In Milosz’s account of his friends and colleagues who decided actively to support the imposition of Soviet rule in Poland, he attempts to comprehend the reasons behind this decision while also judging their actions, thereby attempting to hold them accountable for succumbing to the “logic of History.” And he hopes that they too have some awareness of the terrible decision they made as in the case of Gemma: “But sometimes he is haunted by the thought that the devil to whom men sell their souls owes his might to men themselves, and that the determinism of History is a creation of human brains.” (p. 174)
But is his judgment valid according to Gross’ criterion that only in the context of free choice can collaborators be held accountable? Are the life stories he recounts constructed to show fateful moments of choice and conscious decision or do they show the painful inevitability of their behavior given their particular psyches?
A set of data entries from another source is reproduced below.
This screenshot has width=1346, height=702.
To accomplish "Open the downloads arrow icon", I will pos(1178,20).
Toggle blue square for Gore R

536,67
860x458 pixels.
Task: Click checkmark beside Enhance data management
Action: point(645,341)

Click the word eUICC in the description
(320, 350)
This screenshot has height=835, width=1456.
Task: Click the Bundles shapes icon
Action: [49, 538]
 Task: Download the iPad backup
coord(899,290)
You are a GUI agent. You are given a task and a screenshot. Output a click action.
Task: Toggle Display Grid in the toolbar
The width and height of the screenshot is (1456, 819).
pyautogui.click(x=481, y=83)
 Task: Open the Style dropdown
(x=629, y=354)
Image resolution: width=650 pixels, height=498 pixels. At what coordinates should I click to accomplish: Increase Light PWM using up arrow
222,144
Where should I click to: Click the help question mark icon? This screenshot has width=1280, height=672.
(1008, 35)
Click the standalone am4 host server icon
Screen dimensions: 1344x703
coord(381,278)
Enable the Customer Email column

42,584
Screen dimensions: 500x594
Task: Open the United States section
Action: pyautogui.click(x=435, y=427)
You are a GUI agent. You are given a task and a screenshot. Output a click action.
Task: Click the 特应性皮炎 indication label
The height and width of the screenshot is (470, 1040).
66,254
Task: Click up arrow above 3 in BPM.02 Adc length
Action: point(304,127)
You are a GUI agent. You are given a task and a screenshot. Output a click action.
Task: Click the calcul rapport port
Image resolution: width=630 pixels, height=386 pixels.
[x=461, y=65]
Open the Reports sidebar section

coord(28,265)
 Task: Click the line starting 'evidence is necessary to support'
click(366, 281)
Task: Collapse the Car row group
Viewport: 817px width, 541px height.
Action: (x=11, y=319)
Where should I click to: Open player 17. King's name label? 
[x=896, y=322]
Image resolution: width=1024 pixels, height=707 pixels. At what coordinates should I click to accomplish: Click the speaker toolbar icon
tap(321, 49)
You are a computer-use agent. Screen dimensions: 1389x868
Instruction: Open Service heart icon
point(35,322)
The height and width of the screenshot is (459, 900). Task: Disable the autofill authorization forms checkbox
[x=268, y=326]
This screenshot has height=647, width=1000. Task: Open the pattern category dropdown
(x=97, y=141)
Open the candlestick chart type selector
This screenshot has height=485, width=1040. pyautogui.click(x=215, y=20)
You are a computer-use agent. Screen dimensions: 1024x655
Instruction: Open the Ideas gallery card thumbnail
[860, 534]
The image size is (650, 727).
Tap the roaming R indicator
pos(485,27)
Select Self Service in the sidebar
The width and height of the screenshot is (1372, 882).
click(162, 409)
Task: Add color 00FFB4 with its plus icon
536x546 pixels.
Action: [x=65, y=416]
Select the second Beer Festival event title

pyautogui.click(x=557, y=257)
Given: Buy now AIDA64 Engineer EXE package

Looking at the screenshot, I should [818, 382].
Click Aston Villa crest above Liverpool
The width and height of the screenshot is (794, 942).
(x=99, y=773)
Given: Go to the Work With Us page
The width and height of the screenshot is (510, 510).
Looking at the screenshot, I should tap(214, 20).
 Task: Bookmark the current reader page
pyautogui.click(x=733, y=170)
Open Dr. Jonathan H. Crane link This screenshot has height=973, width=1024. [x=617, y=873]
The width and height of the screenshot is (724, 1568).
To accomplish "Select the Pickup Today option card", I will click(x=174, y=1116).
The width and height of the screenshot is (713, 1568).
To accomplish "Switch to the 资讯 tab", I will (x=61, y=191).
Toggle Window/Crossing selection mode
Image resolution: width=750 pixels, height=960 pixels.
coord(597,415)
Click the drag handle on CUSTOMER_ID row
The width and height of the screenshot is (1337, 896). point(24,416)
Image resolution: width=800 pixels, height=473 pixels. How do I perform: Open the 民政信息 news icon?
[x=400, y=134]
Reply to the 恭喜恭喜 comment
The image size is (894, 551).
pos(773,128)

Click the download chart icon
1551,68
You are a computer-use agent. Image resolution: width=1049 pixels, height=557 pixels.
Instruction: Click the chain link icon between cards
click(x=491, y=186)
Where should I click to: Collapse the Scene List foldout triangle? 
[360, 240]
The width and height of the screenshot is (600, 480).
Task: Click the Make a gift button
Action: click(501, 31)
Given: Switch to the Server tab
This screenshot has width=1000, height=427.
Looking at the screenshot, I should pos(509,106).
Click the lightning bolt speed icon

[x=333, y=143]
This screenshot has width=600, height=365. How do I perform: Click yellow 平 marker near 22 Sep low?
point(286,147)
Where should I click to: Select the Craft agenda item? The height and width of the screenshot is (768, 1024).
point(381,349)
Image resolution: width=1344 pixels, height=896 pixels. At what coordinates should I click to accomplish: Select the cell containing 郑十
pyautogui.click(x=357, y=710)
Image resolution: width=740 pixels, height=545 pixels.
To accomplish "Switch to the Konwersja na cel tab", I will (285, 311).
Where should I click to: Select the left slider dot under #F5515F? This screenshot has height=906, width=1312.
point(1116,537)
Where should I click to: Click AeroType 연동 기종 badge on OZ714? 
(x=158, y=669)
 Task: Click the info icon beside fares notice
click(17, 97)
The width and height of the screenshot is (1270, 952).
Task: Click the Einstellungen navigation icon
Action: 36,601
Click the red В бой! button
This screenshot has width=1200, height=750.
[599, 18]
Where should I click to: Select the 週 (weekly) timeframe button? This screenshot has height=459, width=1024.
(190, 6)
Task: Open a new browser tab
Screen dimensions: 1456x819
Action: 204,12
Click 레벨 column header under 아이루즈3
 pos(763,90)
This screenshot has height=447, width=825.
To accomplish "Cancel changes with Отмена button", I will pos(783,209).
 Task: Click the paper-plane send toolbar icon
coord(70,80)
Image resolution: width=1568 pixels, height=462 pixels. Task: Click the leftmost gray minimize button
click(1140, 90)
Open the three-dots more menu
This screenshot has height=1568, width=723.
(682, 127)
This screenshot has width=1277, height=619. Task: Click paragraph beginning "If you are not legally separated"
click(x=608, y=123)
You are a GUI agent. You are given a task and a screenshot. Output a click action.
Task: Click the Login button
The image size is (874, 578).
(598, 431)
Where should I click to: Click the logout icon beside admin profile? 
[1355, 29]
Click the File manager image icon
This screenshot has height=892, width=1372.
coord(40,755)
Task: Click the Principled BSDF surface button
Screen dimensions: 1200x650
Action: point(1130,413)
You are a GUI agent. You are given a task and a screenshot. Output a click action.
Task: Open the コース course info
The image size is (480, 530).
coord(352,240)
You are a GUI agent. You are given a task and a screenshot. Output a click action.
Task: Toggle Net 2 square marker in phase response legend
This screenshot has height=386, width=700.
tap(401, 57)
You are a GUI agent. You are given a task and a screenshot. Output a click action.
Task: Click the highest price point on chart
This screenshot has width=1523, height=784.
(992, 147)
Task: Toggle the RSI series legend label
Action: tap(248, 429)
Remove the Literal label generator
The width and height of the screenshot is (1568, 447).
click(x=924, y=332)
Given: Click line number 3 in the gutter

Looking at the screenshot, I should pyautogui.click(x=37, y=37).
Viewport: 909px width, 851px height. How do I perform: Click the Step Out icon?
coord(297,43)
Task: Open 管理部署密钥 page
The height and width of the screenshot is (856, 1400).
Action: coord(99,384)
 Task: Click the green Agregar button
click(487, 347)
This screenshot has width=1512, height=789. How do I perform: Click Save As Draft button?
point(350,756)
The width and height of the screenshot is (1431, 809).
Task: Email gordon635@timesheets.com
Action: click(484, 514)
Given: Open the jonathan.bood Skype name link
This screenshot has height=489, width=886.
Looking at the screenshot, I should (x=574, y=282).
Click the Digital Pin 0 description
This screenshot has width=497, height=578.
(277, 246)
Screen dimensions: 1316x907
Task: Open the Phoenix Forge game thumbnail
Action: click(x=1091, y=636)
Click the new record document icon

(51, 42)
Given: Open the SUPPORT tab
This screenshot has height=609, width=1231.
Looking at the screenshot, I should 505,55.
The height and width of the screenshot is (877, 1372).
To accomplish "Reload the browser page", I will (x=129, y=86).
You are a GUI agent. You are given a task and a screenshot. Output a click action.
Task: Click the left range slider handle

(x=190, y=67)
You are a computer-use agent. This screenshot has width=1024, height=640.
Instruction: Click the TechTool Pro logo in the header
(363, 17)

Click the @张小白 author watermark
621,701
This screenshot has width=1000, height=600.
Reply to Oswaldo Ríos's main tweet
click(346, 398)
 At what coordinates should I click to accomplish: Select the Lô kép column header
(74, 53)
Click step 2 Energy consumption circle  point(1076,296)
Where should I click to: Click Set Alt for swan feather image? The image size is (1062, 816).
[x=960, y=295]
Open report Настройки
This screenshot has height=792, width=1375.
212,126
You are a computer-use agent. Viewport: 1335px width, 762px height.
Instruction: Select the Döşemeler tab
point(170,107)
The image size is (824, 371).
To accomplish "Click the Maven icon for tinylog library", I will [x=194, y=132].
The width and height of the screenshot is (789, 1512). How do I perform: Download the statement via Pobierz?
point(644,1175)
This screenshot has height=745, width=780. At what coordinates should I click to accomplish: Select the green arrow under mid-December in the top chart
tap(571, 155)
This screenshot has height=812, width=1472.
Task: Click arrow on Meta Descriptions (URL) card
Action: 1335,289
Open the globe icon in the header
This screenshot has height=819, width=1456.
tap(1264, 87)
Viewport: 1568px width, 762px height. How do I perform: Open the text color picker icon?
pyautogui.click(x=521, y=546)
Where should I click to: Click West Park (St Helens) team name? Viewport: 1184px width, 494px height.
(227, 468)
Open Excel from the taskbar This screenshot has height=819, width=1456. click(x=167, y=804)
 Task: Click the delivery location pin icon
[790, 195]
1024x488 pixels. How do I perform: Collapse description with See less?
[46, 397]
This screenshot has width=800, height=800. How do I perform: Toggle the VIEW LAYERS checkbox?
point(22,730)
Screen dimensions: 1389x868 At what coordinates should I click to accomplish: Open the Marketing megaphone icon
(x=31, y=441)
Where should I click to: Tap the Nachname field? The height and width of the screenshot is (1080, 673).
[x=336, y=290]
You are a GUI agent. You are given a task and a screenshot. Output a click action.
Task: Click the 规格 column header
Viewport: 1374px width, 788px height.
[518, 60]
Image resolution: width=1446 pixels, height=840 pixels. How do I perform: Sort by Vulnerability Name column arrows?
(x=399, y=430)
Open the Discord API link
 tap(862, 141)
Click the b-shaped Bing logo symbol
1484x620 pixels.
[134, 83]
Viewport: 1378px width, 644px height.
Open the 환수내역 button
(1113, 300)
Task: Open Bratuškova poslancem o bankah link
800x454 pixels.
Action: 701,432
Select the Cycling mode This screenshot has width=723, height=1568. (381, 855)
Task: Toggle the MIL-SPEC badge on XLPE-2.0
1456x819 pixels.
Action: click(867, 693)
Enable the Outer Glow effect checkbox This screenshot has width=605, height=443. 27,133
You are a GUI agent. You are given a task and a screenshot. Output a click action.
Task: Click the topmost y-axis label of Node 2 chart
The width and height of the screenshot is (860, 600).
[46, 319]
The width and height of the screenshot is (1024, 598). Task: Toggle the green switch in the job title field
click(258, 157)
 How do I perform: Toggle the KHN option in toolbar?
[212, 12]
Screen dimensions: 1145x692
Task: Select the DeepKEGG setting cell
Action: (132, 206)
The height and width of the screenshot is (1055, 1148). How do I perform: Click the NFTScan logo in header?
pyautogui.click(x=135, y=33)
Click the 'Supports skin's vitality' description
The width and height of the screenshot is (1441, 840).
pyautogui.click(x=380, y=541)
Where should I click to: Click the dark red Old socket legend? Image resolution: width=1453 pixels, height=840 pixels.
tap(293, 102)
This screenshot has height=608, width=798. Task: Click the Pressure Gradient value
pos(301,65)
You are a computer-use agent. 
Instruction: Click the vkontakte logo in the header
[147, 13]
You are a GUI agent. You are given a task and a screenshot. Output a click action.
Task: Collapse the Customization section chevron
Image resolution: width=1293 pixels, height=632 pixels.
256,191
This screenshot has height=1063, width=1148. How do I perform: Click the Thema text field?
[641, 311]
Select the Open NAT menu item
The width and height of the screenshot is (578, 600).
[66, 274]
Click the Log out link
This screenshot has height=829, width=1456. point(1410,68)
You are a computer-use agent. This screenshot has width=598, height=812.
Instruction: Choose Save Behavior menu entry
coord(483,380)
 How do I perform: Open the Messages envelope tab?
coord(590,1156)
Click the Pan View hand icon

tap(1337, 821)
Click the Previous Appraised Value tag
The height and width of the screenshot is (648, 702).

And how their psyches interacted with the war torn environments they found themselves in.
Remarkably, given the fact that Milosz wrote his book in 1953, his account prefigures the social history of the era suggested by Jan Gross writing in 2000. While Gross does not mention memoir and individual memory in this particular essay, in general his work does build on memoirs – using individual memories to challenge conventional accounts of history, so, implicitly at least, he may have been drawing on Milosz’s account to inform his social history.
Milosz’s account depicts the interactive dynamic underlying collaboration as outlined by Gross: how/why collaboration is offered as an option by occupiers (E.g., “Because Communism recognized that rule over men’s minds is the key to rule over an entire country, the word is the cornerstone of this system.” p. 161 --hence the offer of collaboration made to writers and poets), and how/why it is accepted by those targeted.
Milosz’s account also provides insights into why the issue of who supported the communist regime and who collaborated with the secret police is still such a polarizing issue in Polish political life. Specifically, he demonstrates the extent to which these individuals were willing to overlook the extent to which the Soviets were as culpable as the Nazis in the destruction of Polish life and society. For example, those Poles who passed the war in the SU, like Gamma, were well aware of the crimes of Stalin, including the murders of Polish officers at Katyn (p. 156). From the perspective of current conservative-nationalist politicians, to knowingly assist in the imposition of such a murderous system on Poland is a treason for which there should be no statute of limitation.